**TRECHO CITADO:**
◇ ◇ ◇

Conheço o Caco de Oliveira dos tempos em que morava em Joinville e cheguei a guardar por um longo período alguns de seus poemas carimbados, infelizmente perdidos depois de três mudanças. Naquela época – final dos anos 1980 e 90 adentro – eram poucos os lugares e eventos que costumávamos – estudantes, jornalistas, artistas, etc... – frequentar. Ele era presença assídua, tímida e generosa, e suas intervenções já sinalizavam a possibilidade de ler a cidade sob uma clave poética.

Tal possibilidade é uma das que surgem da leitura de “Farda de passeio”. Mas não se trata, por certo, da cidade em seu sentido mais estrito e tangível: nos versos de Caco de Oliveira, ela é mais uma metáfora que coisa, e seu desenho se faz pela confluência de pequenas impressões, desejos e símbolos. Flutuante e incorpórea como uma chama, ela nem por isso é menos real e visível, e os muitos indícios de sua presença surgem em versos como “A vidraça do ônibus coletivo/ chora,/ chove dentro e fora dos olhos.”, ou “Verão/ a lesma refresca a barriga/ no mármore do banheiro.” Em outros, a dicção poética caminha pari passu à solidariedade que denuncia as muitas contradições ainda entranhadas na história e no cotidiano urbanos – e se é possível identificar um nome e uma presença, Joinville, ainda assim pode se tratar de qualquer outra cidade: “Mangue, revirar o passado dói, remói sentimentos. Invasão, fiação de gatos, privadas de buracos no chão, pinguelas e janelas negras. (Saímos donde a gente tava, porque o aluguel comia em nossa mesa).”

A linha que separa a “cidade real” da “cidade imaginada”, portanto, é tênue. E diferente do que supõe uma racionalidade mais dura e instrumental, pouco afeita à experiência sensível, é justamente essa configuração imaginária que permite acessar tanto o seu caráter plural, como os muitos significados atribuídos a ela por meio da linguagem. Quando diz que “o vento balança/ a estátua da praça”, Caco problematiza o cotidiano fluído e “sem tempo” dos que circulam pela cidade sem, muitas vezes, percebê-la. Mas, igualmente, confronta um passado objetivado nos monumentos públicos, opondo-lhe a possibilidade de outros pretéritos encobertos pela almejada solidez dos discursos e imagens oficiais.

◇ ◇ ◇

**DADOS COLETADOS:**
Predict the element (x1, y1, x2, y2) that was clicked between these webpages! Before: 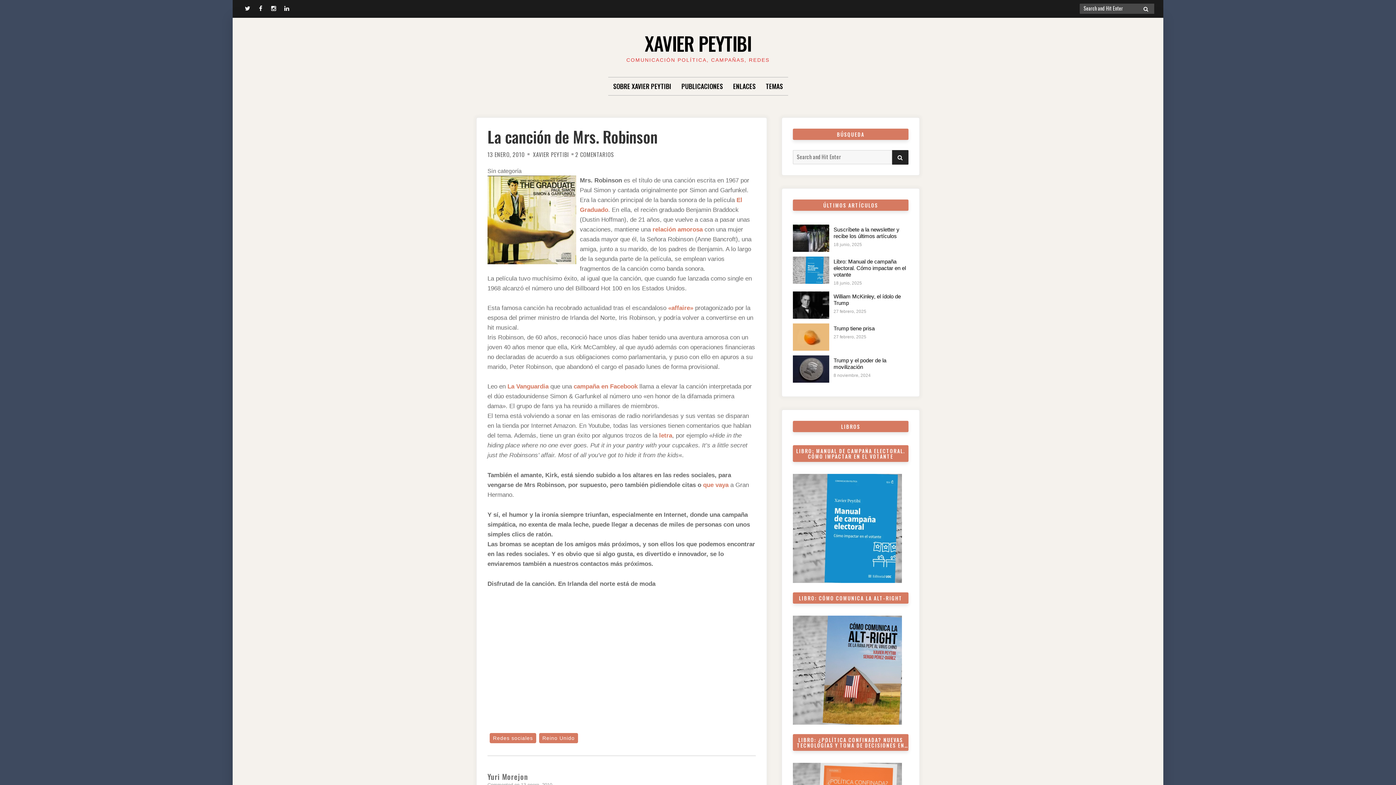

◇ ◇ ◇

**OBJETIVO DO EXERCÍCIO:**
De acordo com o trecho citado, o que aconteceu com os poemas carimbados de Caco de Oliveira que ficaram guardados por um longo período? A listagem não é necessária para esta atividade.

**RESULTADO ABAIXO:**
Foram perdidos depois de três mudanças.